Finding the minimum of $z=x^TAx+2b^Tx+1$ How can we find a minimum of $z=x^TAx+2b^Tx+1$?
Where $A$ is a positive definite.
$$
A=\begin{bmatrix}
1 & 1 & 0\\
2 & 3 & 1\\
1 & 1 & 4\\
\end{bmatrix}
$$
$$
x=\begin{bmatrix} x_1 & x_2 & x_3 \end{bmatrix}^T\\
b^T = \begin{bmatrix} 1   & -2 & 1 \end{bmatrix}\\
$$
I know probably this may not comply with the community standard but I have no idea how to start.
 A: Hint:
$\phi(x)=x^\intercal Ax +2b^\intercal x +1$,
From
$$\phi(x+h) = x^\intercal A x + 2b^\intercal x + 1 + 2b^\intercal h +  x^\intercal (A + A^\intercal)h + h^\intercal A h$$
it follows that
$$\phi'(x)=x^\intercal(A+A^\intercal) + 2b^\intercal$$
and  Hessian of $\phi$ is
$$\phi''(x)= A+ A^\intercal $$
Standards methods of Calculus can be use here:

*

*Find $x^*$ such that $\phi'(x^*)=0$

*Check whether $\phi''(x^*)$ is positive definite (or negative definite or neither) the decide whether $x^*$ is a local minimum, (or local max, or neither), etc.

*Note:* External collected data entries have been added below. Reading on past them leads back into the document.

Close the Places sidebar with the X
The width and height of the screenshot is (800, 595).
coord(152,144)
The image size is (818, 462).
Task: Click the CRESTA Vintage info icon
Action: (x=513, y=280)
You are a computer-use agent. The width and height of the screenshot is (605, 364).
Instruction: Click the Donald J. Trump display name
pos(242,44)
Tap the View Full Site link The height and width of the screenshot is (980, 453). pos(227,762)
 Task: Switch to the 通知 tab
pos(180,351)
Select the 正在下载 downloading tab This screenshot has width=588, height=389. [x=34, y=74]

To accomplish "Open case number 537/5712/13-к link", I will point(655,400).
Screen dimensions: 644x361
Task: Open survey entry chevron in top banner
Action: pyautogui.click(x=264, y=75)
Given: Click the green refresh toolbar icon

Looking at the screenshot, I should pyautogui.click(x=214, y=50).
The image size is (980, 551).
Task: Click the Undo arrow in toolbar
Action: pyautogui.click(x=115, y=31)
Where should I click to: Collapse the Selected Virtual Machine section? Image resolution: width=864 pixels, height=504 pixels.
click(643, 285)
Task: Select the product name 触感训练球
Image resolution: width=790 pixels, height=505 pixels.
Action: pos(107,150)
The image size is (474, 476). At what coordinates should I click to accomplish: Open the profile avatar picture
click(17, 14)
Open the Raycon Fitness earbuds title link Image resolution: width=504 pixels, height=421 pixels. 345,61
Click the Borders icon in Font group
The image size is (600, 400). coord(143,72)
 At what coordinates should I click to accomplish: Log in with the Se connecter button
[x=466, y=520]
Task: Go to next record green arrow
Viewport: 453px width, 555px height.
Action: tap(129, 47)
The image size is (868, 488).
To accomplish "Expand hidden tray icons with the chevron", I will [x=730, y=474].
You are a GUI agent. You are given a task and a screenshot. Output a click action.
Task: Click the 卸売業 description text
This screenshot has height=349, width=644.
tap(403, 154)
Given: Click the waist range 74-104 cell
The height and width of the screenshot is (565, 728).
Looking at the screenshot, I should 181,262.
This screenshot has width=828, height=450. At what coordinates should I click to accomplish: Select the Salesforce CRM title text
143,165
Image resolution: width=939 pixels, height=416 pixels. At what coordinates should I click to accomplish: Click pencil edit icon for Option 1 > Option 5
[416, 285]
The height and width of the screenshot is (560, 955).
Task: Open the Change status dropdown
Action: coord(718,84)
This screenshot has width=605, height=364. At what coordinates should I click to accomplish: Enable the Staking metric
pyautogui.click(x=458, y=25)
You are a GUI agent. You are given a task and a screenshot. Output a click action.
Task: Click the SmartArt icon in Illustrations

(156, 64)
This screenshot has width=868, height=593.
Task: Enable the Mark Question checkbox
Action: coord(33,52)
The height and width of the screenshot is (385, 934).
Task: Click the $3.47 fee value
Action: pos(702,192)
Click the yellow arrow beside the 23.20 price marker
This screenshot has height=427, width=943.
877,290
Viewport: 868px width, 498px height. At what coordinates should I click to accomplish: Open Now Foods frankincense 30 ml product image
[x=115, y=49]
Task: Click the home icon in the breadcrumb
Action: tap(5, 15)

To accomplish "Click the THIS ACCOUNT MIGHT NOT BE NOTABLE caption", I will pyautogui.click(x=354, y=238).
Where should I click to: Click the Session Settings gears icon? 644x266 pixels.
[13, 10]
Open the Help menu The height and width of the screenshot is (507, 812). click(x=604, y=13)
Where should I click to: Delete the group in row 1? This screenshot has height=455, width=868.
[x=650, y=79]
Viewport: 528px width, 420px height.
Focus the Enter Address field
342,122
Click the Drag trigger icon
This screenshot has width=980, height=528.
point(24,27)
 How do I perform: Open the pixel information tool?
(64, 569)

A: This type of question can be solved in the following fashion:
Define a function $$f:R^n\to R$$ as follows
$$f(x)=x^TAx+2b^Tx+1$$
and calculate the gradient of this function and requiring that it will vanish:
$$\nabla f(x) = \nabla x^TAx+\nabla 2b^Tx+\nabla1=(A+A^T)x+2b^T=0$$
which is the same as $(A+A^T)x=-2b^T$. Now, to determine minimality, we need to calculate the Hessian matrix for this function (the differential of the gradient - that happens to be a linear transformation)
$$D\nabla f(x)=2A$$
Minima will correspond to all eigenvalues of the hessian being positive, but that is true from the positively definite.
A: Let $LL^T$ be the Cholesky decomposition of $B=(A+A^T)/2$, which is symmetric positive definite, and $v=L^{-1}b$. Then $x^TAx=x^TBx$ and
$$||L^Tx+v||^2=(L^Tx+v)^T(L^Tx+v)=(x^TL+v^T)(L^Tx+v)\\=x^TLL^Tx+x^TLv+v^TL^Tx+v^Tv=x^TBx+2v^TL^Tx+v^Tv\\=x^TAx+2b^Tx+v^Tv$$
Hence, $x^TAx+2b^Tx$ is minimized for $x=-L^{-T}v=-B^{-1}b$. And the minimum value is $-v^Tv=-b^TL^{-T}L^{-1}b=-b^TB^{-1}b$. Add $1$ to get the minimum of your function $z$.